ダノンザキッド(手前)が初黒星を喫した弥生賞

【渡辺薫&柏木集保「私たちはこう見た」・弥生賞ディープインパクト記念】

渡辺 良馬場で5ハロン通過が62秒6というスローペース。1~3着馬はその緩い流れが明暗を分けたな。

柏木 3着ダノンザキッドは大きく評価を落とすものではないにせよ、死角が見えたという感じです。2番手グループと僅差になったというところでしょうか。

渡辺 中山も経験済みだし、今年初戦はあっさり決めてほしかったんだが…。ただ、今日は川田も構え過ぎた感じで、トライアル的な乗り方でもあったからな。

柏木(ダノンの父の)ジャスタウェイやハーツクライの産駒は、切れが問われたりして、クラシックの時期は案外なこともあります。5歳になって完成してくると違うんですけどね。それに(母系の)デインヒルも緩急や鋭さが求められる日本の競馬には合わない印象。そのあたりで足りないところがあるのかな?と思わせる一戦でした。

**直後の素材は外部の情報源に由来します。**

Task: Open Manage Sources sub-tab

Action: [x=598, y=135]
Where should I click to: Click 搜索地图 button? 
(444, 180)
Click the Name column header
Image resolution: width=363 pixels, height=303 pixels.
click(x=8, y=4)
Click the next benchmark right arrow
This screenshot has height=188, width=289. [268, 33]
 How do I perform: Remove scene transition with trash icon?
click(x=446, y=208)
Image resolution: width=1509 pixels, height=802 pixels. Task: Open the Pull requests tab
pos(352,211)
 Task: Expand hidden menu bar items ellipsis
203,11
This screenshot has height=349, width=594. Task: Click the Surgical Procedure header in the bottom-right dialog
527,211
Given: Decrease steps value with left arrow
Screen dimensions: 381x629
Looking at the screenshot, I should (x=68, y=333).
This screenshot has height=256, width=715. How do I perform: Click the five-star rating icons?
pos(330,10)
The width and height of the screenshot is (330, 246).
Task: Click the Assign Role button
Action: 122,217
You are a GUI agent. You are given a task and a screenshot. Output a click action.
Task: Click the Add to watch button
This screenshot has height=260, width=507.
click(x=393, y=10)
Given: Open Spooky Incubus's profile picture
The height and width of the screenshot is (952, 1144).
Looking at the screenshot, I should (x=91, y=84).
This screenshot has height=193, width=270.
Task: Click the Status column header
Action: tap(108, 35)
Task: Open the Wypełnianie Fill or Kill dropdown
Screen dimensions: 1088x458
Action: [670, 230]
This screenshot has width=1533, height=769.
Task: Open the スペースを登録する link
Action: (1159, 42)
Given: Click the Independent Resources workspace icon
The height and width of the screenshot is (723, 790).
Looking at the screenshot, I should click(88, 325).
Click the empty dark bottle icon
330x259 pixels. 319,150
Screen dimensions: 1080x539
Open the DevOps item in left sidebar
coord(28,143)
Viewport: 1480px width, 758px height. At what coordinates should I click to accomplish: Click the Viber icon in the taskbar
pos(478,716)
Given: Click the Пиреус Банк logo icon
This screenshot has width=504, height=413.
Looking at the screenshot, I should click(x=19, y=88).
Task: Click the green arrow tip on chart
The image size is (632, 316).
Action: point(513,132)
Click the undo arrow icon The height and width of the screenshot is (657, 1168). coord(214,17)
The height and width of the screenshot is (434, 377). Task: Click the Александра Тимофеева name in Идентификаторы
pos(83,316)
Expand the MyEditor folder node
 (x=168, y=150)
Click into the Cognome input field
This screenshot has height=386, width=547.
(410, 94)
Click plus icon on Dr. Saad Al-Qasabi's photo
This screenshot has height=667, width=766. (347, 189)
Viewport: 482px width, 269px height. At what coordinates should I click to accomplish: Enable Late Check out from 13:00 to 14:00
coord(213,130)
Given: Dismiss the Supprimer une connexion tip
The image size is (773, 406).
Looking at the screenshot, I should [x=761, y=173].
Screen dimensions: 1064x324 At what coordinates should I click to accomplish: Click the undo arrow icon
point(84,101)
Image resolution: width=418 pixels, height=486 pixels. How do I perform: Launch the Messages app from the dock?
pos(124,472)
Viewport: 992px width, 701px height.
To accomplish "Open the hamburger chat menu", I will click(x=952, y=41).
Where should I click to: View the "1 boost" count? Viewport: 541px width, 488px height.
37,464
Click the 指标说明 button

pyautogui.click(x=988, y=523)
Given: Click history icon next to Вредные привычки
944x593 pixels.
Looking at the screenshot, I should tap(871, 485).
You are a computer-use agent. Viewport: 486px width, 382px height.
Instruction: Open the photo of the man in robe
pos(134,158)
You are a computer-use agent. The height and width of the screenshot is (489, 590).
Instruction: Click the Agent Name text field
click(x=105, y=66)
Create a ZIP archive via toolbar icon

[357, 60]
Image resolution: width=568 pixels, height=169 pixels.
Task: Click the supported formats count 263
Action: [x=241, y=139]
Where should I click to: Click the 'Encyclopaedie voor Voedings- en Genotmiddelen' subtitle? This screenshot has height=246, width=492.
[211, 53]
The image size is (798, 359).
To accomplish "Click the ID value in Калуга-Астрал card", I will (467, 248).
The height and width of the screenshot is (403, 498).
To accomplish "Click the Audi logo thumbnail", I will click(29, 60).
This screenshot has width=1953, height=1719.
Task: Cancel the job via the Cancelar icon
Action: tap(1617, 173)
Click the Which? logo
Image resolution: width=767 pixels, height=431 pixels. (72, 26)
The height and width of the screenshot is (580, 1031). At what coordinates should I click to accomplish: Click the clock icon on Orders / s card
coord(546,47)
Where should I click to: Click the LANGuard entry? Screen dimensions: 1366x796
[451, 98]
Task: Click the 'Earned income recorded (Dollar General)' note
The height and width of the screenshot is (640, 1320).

渡辺 タイトルホルダーは権利取りを狙った先手必勝策がうまくはまった感じ。ジョッキーのファインプレーだったな。

柏木 ドゥラメンテ産駒らしく、この馬もすごく良く見せます。(逃げるのは)権利を取るには危険な戦法でもありますが渡辺さんの言う通り、ジョッキーの思い切った騎乗は褒めていいですね。

渡辺 東スポ杯やホープフルSでのダノンとの差を逆転した。とはいえコースやペース、すべてがうまくかみ合った感も強い。シュネルマイスターも同様にルメールが皐月賞出走権を取る乗り方をしたのが大きかった。

柏木 シュネルマイスターの母はサリオスと同じドイツの長距離血統で、距離をこなせる下地はあるけど…。タイトルホルダーをかわせなかったあたり、距離が延びるのは決してプラスではないでしょう。

渡辺 ほかではソーヴァリアントの健闘が目立ったくらいか。テンバガー、タイムトゥヘヴンといった京成杯上位組の凡走はいただけない。

柏木 そう着差はないんですけどね。負け方も良くないし、評価を落とさざるを得ません。

渡辺 これでまずはトライアル1戦目が終了。牡馬路線はここまでめぼしい馬も出てきていないし、さっきも言ったようにまだダノンが主役とは思うが…。

柏木 僕はこの一戦で、さらに皐月賞が難しくなった印象です。

渡辺 若葉SやスプリングSなど、今後のレースをしっかりチェックしないといけないな。